By Ananya Reddy in Technology · June 20, 2026
Moves of the Diamond Hand is an unfinished, irresistibly weird dice-based RPG

There's something beautifully paradoxical happening here: a game designer who asks you to embrace incompleteness as a feature rather than apologize for it.

I keep thinking about how Cosmo D has inverted the entire relationship between player and creator. Normally, Early Access feels like a promise we're making to ourselves—buy now, finish later. But Moves of the Diamond Hand seems to be doing something different. By explicitly delaying narrative resolution until 2027, it's essentially saying that mystery isn't a bug in the current build, it's the actual operating system. This is the same pattern we see in podcast serialization and social media architecture: the incompleteness becomes the hook. Your brain doesn't close the loop, so you keep returning. Except here, it feels almost meditative rather than manipulative because we're consenting to the wait upfront.
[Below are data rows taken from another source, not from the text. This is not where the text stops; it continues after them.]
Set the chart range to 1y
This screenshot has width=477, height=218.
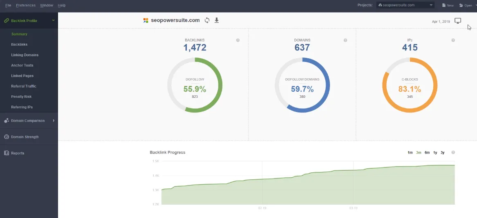click(435, 152)
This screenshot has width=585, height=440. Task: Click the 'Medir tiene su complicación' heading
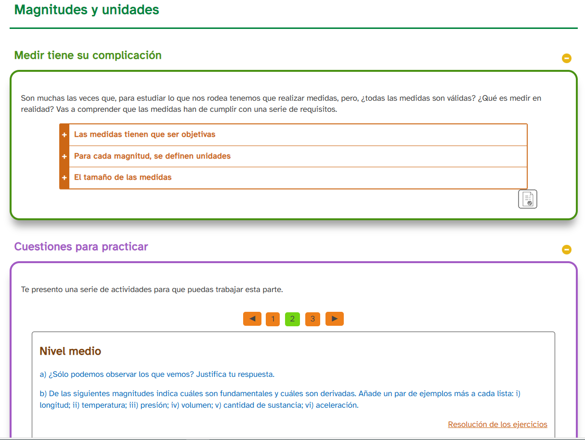coord(88,55)
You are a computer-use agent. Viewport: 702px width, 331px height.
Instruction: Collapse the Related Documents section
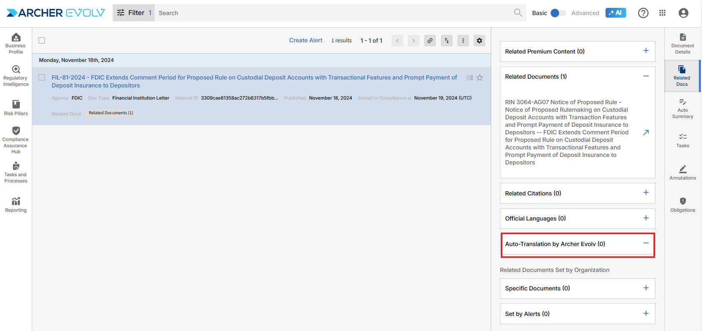click(646, 76)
What fascinates me is how this resurrects something ancient about games that we've mostly abandoned. RPGs emerged from tabletop traditions where the game master controls pacing and revelation. You can't speedrun a campaign; the mystery genuinely unfolds at human pace. Somewhere along the way, single-player games tried to collapse that into a tightly authored experience where all answers await within the 40-hour playthrough. Diamond Hand looks like it's remembering that the best gaming experiences are often about tolerating ambiguity, having strange conversations that don't neatly resolve, rolling dice and letting probability create meaning.

The real innovation here might be this: Cosmo D has found a way to make unfinished feel intentional rather than rushed.